_PROBLEM STATEMENT_.
Can you rewrite the material from the line containing "Task: Expand the blue Code dropdown" through its final line as a numbered list, leaving out any blank lines?

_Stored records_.
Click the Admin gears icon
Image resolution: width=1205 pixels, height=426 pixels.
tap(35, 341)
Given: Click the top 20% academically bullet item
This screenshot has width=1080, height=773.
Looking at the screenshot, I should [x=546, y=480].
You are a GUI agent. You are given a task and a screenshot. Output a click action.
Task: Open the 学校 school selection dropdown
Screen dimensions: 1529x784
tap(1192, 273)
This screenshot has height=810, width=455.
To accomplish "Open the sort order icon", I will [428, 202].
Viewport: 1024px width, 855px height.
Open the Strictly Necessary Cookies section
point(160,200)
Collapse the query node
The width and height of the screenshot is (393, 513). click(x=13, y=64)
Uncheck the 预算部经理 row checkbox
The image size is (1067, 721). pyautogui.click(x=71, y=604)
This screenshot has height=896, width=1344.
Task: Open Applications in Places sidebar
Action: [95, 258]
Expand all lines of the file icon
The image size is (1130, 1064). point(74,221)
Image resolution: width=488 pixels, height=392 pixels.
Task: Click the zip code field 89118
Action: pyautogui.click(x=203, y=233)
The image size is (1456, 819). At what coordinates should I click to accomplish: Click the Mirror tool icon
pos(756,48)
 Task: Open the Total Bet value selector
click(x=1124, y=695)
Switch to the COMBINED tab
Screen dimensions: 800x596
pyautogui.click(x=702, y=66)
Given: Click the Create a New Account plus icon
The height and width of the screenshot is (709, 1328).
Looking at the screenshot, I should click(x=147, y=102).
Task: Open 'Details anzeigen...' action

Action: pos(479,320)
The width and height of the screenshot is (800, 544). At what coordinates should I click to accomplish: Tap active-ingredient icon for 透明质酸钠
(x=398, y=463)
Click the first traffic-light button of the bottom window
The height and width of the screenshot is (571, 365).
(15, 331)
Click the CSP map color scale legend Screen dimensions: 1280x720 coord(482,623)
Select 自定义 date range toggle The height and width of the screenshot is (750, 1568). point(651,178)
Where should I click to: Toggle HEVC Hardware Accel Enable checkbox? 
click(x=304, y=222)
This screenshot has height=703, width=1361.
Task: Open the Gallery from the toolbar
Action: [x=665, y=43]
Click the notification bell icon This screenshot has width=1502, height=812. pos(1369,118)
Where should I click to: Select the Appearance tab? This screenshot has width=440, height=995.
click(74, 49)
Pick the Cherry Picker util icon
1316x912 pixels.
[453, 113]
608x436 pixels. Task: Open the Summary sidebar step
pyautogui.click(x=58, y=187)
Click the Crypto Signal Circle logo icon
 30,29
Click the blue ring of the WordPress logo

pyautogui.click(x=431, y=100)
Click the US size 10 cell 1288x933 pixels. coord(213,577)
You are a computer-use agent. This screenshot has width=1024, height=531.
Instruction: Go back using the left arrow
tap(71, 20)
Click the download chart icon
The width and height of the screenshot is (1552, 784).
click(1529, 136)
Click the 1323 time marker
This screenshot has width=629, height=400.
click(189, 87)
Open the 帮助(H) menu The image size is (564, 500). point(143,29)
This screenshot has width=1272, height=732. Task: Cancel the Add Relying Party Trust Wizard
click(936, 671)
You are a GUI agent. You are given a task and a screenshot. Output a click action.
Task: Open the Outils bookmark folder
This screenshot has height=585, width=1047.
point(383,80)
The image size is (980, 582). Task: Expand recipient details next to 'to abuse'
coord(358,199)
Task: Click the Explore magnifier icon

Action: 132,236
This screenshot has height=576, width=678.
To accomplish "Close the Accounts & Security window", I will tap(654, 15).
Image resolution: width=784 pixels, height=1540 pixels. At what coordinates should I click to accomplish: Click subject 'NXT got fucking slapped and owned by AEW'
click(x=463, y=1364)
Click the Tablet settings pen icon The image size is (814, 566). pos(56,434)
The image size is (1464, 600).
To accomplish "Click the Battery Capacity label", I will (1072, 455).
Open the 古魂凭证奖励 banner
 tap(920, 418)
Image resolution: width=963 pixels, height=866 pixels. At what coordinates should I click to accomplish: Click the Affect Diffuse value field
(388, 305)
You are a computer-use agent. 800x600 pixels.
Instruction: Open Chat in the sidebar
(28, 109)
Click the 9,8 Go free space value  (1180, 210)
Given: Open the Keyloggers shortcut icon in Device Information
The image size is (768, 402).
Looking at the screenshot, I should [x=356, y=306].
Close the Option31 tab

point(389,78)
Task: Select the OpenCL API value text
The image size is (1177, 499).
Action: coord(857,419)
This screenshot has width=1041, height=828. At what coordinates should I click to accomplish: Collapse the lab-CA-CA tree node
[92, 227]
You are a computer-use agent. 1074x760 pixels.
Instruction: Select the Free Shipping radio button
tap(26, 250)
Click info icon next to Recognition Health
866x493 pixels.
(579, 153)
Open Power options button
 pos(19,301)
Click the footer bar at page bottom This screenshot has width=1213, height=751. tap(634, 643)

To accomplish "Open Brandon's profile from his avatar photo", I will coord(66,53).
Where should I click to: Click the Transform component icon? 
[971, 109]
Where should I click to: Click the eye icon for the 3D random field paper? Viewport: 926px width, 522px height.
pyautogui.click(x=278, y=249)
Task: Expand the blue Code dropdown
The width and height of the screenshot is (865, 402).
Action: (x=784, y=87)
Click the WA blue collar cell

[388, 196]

_RESULT OF THE TASK_.
1. Task: Expand the blue Code dropdown
2. The width and height of the screenshot is (865, 402).
3. Action: (x=784, y=87)
4. Click the WA blue collar cell
5. [388, 196]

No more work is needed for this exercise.